Friday, January 12, 2007

Yangon releases detainees, move dubbed cynical ploy

YANGON, January 12, 2007 : Myanmar’s junta has released five political prisoners at a time when the country’s pariah regime is coming under increasing pressure to implement democratic reforms and show respect for human rights, officials and commentators said Thursday.
Min Ko Naing, Ko Ko Gyi, Htay Kywe, Min Zeya and Pyone Cho, leaders of the 88 Generation Students dissident group who have been under detention since September, were released late Wednesday from the Aung Thapyay camp outside Yangon.
Htay Kywe said their releases had been “unconditional”.
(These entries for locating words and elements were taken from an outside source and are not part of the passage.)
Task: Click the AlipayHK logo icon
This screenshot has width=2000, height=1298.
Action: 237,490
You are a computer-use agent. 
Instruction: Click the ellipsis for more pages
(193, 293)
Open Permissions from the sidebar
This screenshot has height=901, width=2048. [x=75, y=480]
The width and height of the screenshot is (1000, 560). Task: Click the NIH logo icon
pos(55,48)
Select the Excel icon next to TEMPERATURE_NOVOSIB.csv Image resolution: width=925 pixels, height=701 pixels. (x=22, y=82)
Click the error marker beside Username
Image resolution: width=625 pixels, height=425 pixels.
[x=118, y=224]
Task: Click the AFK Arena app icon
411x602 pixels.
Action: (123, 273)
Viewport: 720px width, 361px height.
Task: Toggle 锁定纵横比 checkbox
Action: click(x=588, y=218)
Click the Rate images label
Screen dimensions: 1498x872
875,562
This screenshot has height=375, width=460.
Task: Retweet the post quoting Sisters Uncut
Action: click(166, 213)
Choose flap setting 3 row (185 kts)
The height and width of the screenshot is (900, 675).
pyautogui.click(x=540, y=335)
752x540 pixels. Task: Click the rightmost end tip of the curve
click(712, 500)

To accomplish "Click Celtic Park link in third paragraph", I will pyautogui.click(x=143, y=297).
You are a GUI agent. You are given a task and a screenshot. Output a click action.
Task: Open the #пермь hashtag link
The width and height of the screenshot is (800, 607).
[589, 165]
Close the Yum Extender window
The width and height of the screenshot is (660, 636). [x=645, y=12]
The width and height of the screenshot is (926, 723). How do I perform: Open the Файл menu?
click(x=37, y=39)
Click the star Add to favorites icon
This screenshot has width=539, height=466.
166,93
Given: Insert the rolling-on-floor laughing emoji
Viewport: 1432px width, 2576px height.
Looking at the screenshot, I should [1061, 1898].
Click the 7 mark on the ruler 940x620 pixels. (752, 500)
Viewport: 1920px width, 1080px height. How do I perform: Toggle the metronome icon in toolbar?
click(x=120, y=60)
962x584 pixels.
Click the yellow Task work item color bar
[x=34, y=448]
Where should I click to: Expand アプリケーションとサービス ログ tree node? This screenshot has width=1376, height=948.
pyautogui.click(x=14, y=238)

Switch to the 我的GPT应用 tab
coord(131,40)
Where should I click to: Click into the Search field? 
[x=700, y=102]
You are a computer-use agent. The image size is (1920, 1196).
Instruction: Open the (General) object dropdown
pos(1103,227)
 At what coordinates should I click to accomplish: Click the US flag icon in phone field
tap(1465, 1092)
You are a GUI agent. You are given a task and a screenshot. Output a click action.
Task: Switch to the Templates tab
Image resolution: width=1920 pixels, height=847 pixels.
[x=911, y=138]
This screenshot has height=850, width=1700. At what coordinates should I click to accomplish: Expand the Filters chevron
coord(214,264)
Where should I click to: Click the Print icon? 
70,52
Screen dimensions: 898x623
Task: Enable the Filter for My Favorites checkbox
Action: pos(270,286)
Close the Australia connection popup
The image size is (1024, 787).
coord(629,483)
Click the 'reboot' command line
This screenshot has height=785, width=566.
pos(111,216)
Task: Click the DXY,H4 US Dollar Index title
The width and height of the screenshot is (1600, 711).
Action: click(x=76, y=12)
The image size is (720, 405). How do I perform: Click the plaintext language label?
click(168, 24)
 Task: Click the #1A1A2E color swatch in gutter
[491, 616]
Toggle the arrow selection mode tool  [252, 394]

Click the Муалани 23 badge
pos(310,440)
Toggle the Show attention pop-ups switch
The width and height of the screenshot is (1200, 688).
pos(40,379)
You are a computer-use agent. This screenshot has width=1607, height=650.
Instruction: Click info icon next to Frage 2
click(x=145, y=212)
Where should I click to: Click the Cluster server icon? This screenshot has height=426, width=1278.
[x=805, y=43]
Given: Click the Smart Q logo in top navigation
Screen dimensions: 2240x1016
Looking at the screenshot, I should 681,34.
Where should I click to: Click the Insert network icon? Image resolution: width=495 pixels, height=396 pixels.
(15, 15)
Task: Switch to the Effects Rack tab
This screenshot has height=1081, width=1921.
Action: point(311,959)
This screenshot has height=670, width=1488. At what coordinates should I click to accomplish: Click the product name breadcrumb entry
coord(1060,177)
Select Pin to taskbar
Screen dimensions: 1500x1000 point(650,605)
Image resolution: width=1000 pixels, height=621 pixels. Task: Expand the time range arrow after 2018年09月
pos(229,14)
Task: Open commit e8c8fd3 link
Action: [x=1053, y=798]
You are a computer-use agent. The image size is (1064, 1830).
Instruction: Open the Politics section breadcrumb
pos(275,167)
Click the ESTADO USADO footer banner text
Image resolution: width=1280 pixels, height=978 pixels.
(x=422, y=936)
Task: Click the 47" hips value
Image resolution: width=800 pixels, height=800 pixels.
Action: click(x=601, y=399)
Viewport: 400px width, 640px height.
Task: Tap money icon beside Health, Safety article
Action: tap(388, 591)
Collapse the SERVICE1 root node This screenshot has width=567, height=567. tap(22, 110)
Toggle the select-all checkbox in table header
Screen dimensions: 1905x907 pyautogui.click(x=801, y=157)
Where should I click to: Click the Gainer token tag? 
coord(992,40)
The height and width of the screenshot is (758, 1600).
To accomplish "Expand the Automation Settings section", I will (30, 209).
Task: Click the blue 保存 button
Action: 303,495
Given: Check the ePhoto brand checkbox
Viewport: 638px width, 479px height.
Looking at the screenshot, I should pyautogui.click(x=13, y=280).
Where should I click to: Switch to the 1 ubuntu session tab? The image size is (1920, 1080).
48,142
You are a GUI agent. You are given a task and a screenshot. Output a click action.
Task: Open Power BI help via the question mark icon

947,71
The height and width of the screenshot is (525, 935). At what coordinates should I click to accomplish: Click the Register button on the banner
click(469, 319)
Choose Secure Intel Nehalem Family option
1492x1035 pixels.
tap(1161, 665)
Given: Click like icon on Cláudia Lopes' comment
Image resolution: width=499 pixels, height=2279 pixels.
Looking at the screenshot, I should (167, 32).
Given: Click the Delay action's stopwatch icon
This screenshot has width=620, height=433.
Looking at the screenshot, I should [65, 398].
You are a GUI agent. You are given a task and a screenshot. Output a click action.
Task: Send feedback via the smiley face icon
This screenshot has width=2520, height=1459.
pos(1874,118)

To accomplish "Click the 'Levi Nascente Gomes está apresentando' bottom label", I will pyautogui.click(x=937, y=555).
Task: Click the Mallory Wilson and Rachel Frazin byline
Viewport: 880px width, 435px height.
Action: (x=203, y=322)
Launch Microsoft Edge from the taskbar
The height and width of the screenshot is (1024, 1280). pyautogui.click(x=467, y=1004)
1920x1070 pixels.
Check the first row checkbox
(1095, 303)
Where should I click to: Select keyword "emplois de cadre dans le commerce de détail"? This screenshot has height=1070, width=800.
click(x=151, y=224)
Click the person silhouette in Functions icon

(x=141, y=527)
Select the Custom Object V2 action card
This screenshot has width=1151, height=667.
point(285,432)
The five 88 Students leaders were detained for interrogation and were never officially charged.
Htay Kywe said they had been questioned about their international connections. “All of us told the authorities that the country needs national reconciliation and peaceful discussion to resolve the prevailing conflict,” he said.
The 88 Generation Students, made up mostly of former students who participated in the 1988 pro-democracy movement, is one of the few active dissent groups operating in military-run Myanmar.
The group last year organised non-violent political activities, such as prayer protests and signature campaigns, to draw attention to the ongoing detention of opposition leader and Nobel Peace Prize laureate Aung San Suu Kyi, who has been under house arrest in Yangon for the past three years.
The release of the five dissidents comes at a time when Myanmar is under growing international pressure to free Suu Kyi and push through democratic reforms, giving rise to some question about the timing of their release.
“This looks like nothing but a cynical ploy to stop the UN Security Council from taking action,” said Aung Din, policy director of New York-based US Campaign for Burma.
The UN Security Council is weighing its first-ever resolution on Myanmar this year after agreeing to place the South-East Asian country on its permanent agenda for the first time in history in September.
Myanmar, a member of the Association of South-East Asia Nations (Asean), has also come under increasing pressure from its neighbours to resolve its political impasse that has seen Suu Kyi’s democratically elected National League for Democracy party blocked from assuming power by the ruling junta for the past 17 years.
Yesterday Asean foreign ministers who met in Cebu, Philippines, once again rebuked Myanmar for the slow pace of democratic reforms as they began preparatory meetings ahead of a leaders’ summit starting tomorrow.